Tax-Related Identity Theft
When someone uses your Social Security number or ITIN to file a fraudulent tax return, the IRS has its own process. You file Form 14039 (Identity Theft Affidavit) if you know or suspect someone filed a federal return using your information, if you or a dependent was fraudulently claimed, or if your SSN was misused for employment purposes. The form can be submitted online, by fax, or by mail.15Internal Revenue Service. Identity Theft Affidavit (Form 14039) Don’t file it for other types of identity theft unrelated to taxes — the FTC process covers those.

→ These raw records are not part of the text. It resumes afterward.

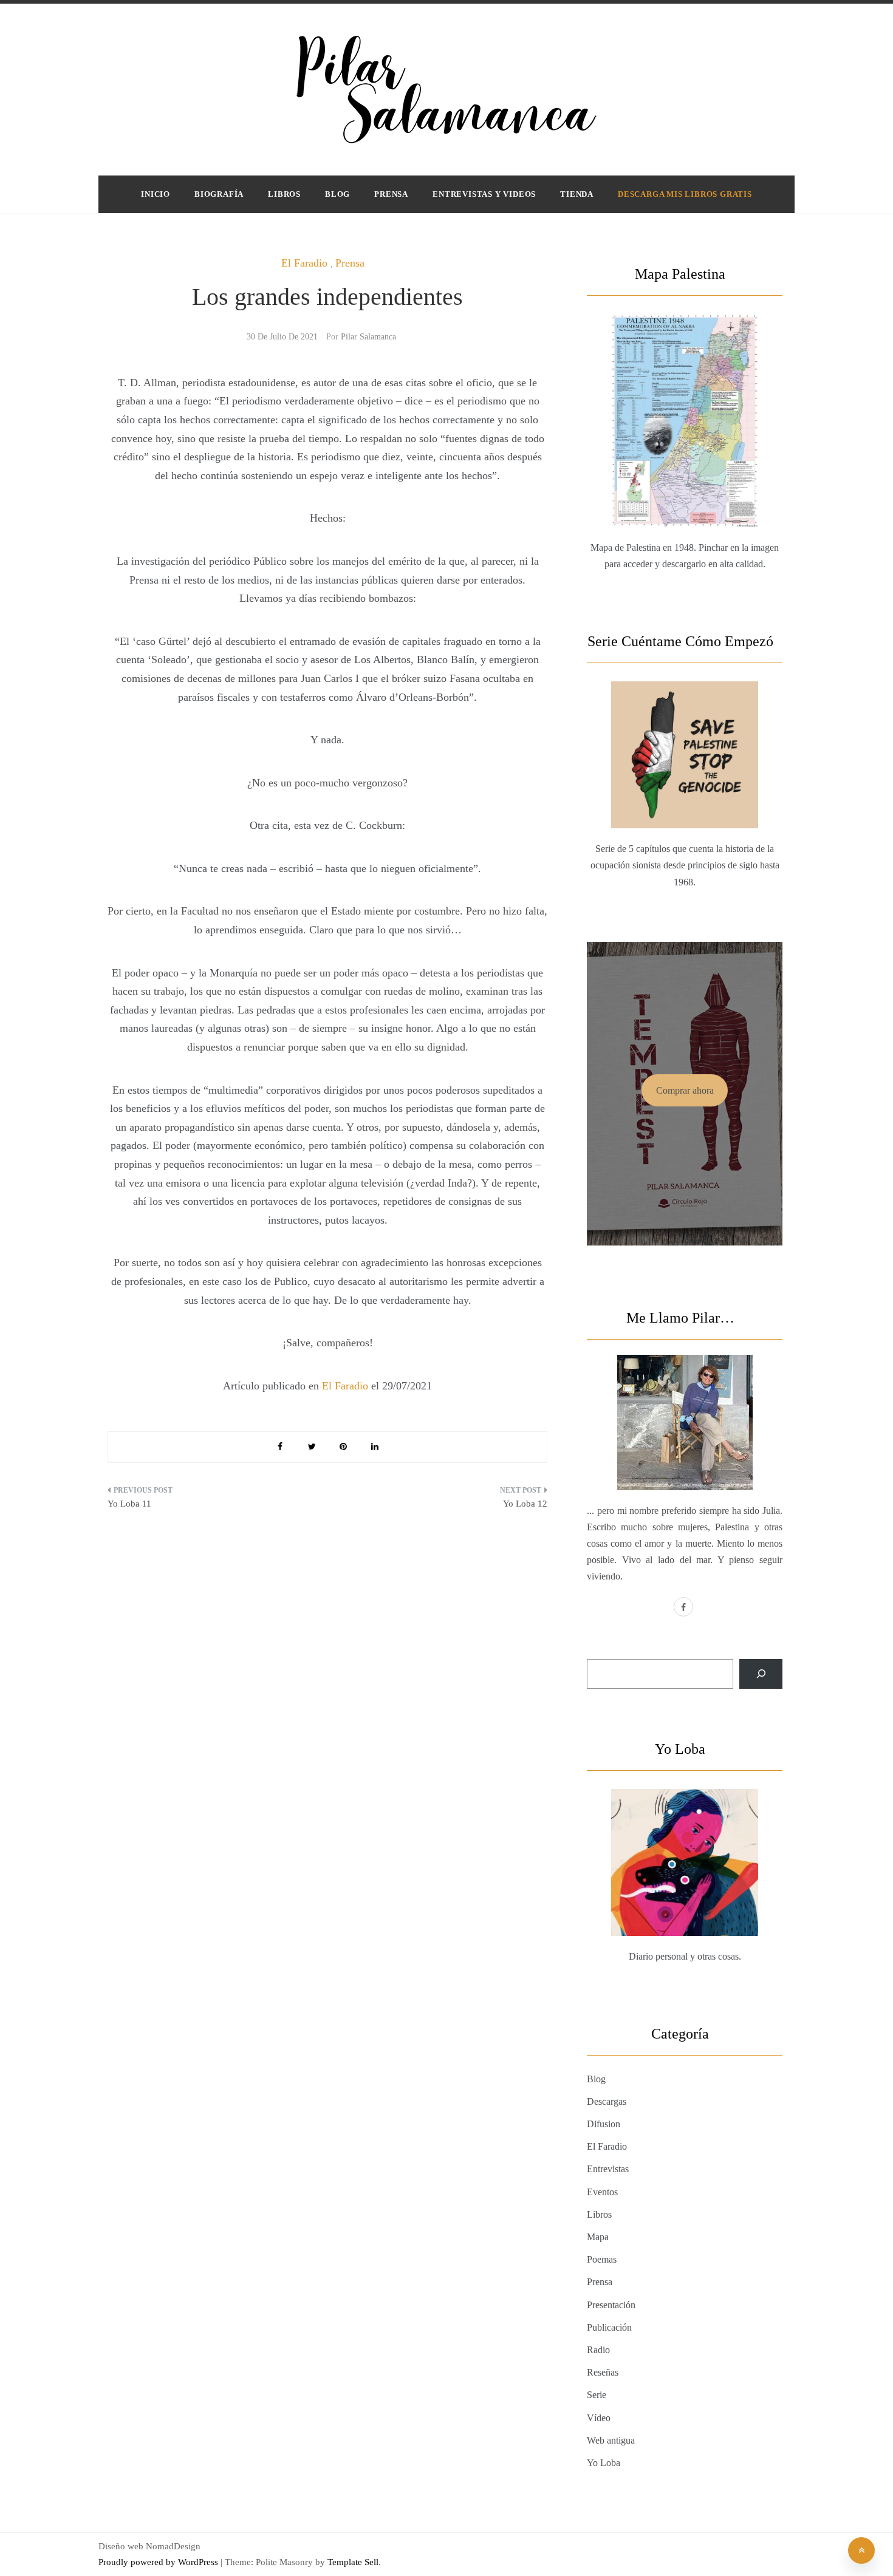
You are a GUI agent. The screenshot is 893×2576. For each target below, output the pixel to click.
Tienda (577, 194)
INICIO (155, 194)
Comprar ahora (685, 1090)
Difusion (603, 2124)
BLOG (337, 194)
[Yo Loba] (684, 1833)
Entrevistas (608, 2169)
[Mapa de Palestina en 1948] (684, 391)
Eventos (602, 2192)
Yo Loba (603, 2463)
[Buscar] (760, 1674)
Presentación (611, 2305)
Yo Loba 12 (525, 1503)
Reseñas (602, 2372)
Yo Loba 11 (129, 1503)
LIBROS (284, 194)
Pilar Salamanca (368, 336)
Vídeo (599, 2418)
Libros (599, 2214)
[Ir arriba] (861, 2550)
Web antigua (611, 2440)
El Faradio (304, 263)
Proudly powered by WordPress (159, 2562)
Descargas (606, 2101)
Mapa (598, 2237)
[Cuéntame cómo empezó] (684, 726)
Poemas (602, 2259)
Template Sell (352, 2562)
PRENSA (391, 194)
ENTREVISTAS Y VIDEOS (484, 194)
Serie (596, 2395)
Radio (598, 2350)
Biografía (219, 194)
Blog (596, 2079)
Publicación (609, 2327)
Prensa (349, 263)
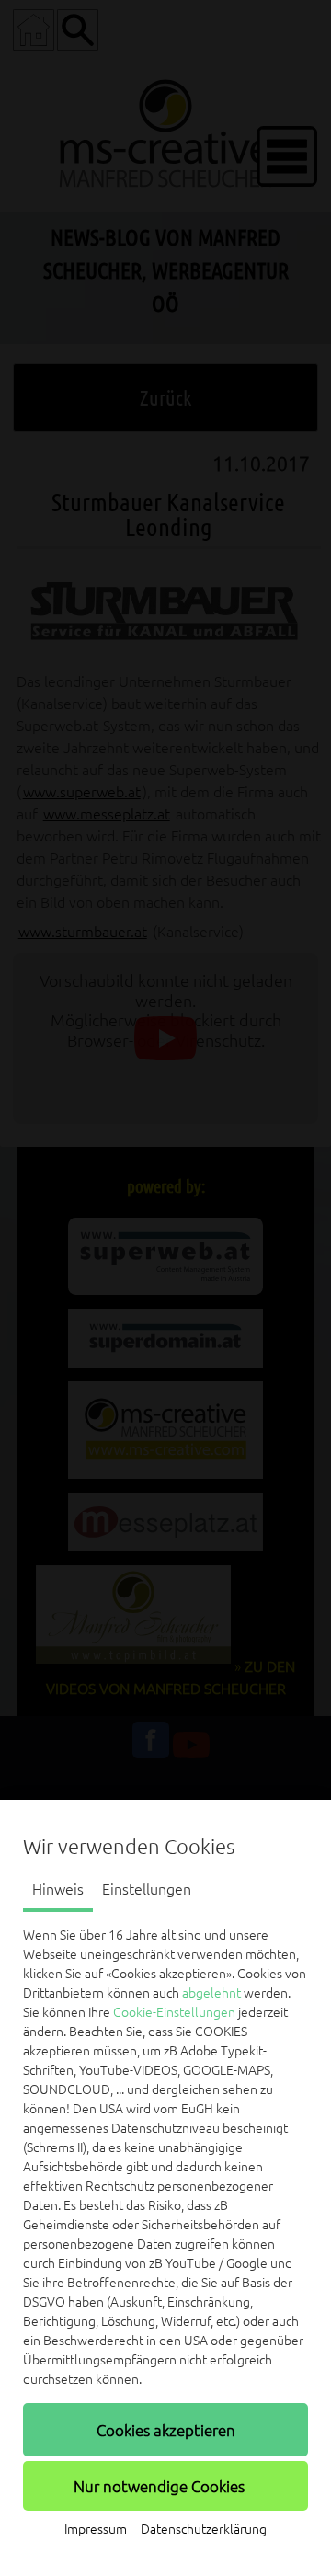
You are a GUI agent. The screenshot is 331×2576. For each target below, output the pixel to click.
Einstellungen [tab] (146, 1889)
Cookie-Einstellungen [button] (174, 2012)
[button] (165, 2429)
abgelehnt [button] (211, 1993)
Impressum (95, 2529)
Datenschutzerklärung (204, 2529)
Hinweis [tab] (58, 1889)
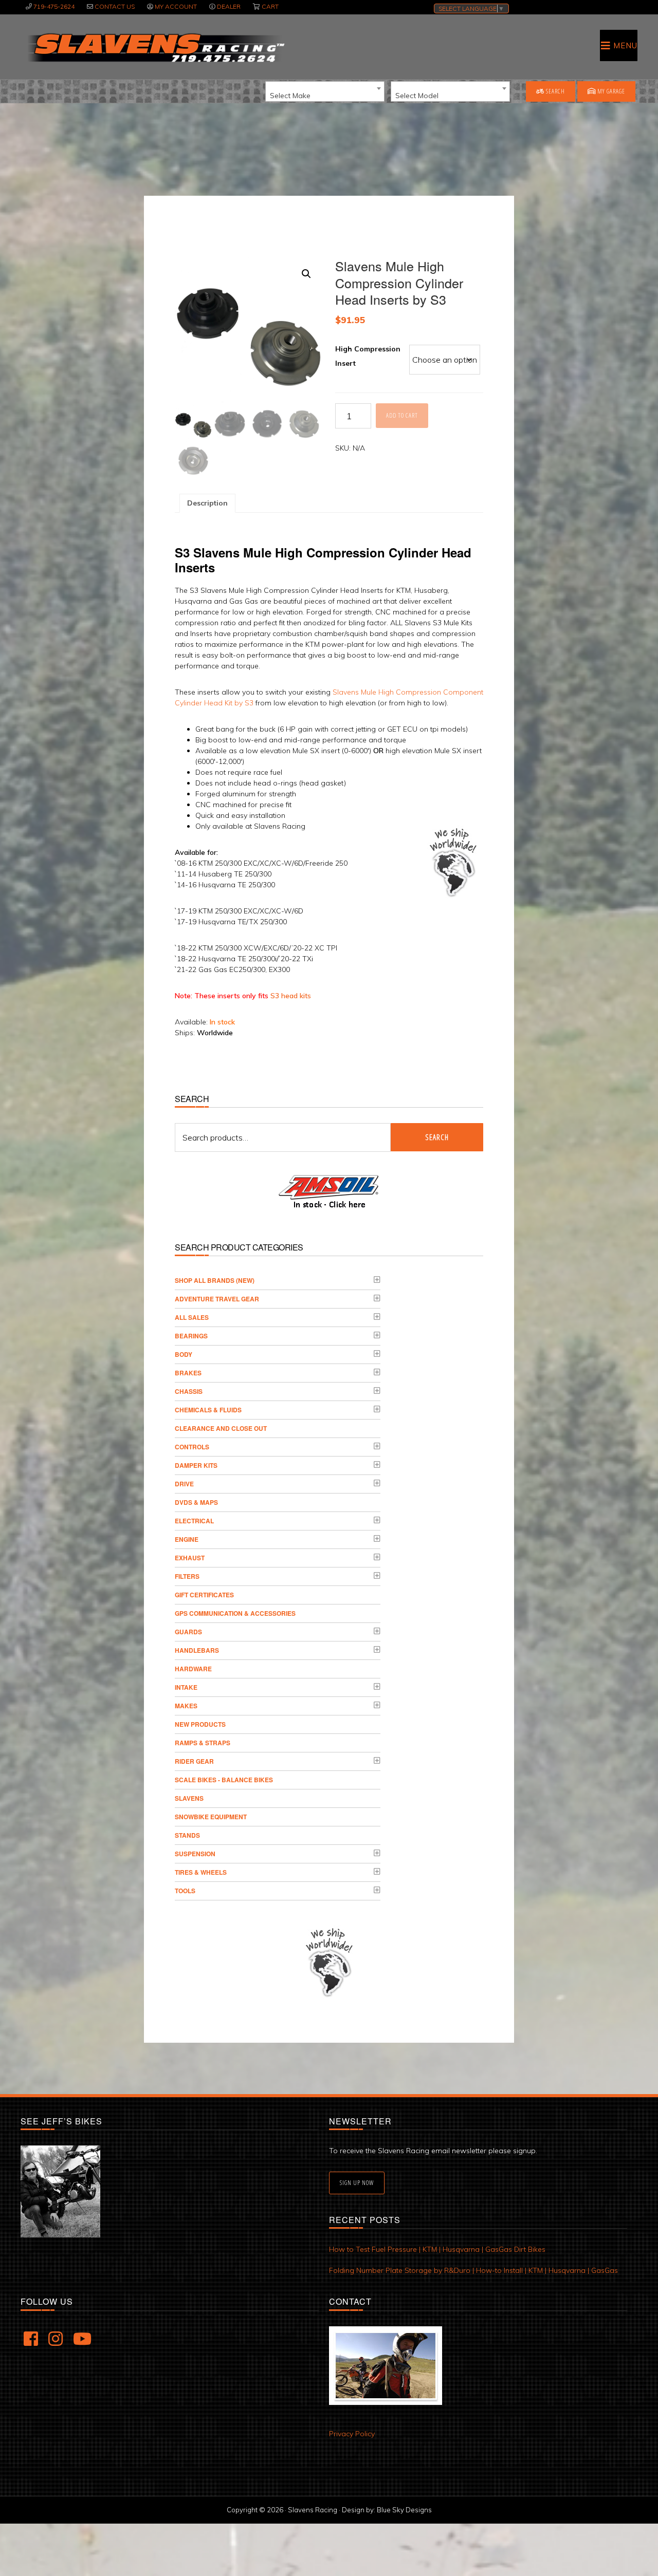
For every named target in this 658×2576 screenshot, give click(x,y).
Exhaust (190, 1557)
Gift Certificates (204, 1594)
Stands (187, 1835)
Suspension (195, 1853)
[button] (306, 274)
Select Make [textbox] (290, 95)
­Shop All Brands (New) (214, 1280)
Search (554, 91)
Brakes (188, 1372)
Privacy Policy (352, 2433)
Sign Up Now (357, 2182)
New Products (200, 1724)
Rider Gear (194, 1761)
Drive (184, 1483)
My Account (176, 6)
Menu (625, 45)
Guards (188, 1631)
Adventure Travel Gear (217, 1298)
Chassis (189, 1391)
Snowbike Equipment (211, 1816)
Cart (270, 6)
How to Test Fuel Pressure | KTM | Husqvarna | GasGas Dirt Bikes (437, 2249)
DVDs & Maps (196, 1502)
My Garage (610, 91)
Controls (192, 1446)
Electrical (194, 1520)
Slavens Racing (155, 48)
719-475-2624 (54, 6)
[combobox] (325, 91)
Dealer (229, 6)
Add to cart (402, 415)
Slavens (189, 1798)
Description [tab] (207, 503)
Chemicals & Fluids (208, 1409)
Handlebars (197, 1650)
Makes (186, 1705)
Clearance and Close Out (221, 1428)
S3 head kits (290, 995)
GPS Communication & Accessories (235, 1613)
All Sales (192, 1317)
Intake (186, 1687)
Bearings (191, 1335)
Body (183, 1354)
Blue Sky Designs (404, 2510)
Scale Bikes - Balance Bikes (224, 1779)
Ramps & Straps (202, 1742)
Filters (187, 1576)
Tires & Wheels (201, 1872)
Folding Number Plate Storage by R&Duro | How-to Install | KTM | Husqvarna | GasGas (473, 2270)
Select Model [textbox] (416, 95)
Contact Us (115, 6)
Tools (185, 1890)
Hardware (193, 1668)
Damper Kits (196, 1465)
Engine (186, 1539)
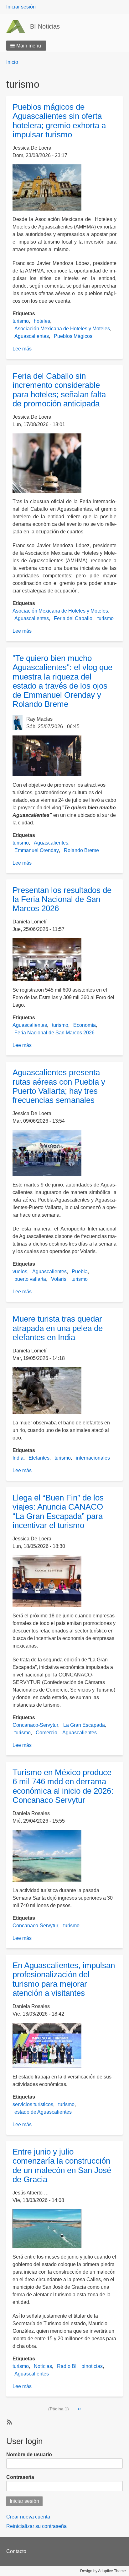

To prevent future tax fraud, the IRS offers an Identity Protection PIN. This is a six-digit number assigned to your account each year that must be entered on your federal return before the IRS will process it. Anyone with an SSN or ITIN can enroll, either online through their IRS account, by submitting Form 15227 if their adjusted gross income is below $84,000 (or $168,000 for joint filers), or by visiting a Taxpayer Assistance Center in person.16Internal Revenue Service. Get an Identity Protection PIN (IP PIN) The IP PIN is one of the most effective tools available because a thief who doesn’t have the current year’s PIN simply cannot file a return in your name.
Credit Freezes
Federal law gives every consumer the right to place a security freeze on their credit reports at no cost. A freeze prevents credit bureaus from releasing your report to potential lenders, which effectively blocks anyone from opening new credit accounts using your information. You’ll need to contact each of the three major bureaus separately. The freeze stays in place until you lift it, and you can temporarily thaw it when you need to apply for credit yourself. The inconvenience is real but minor compared to the damage an open credit file can sustain after a breach.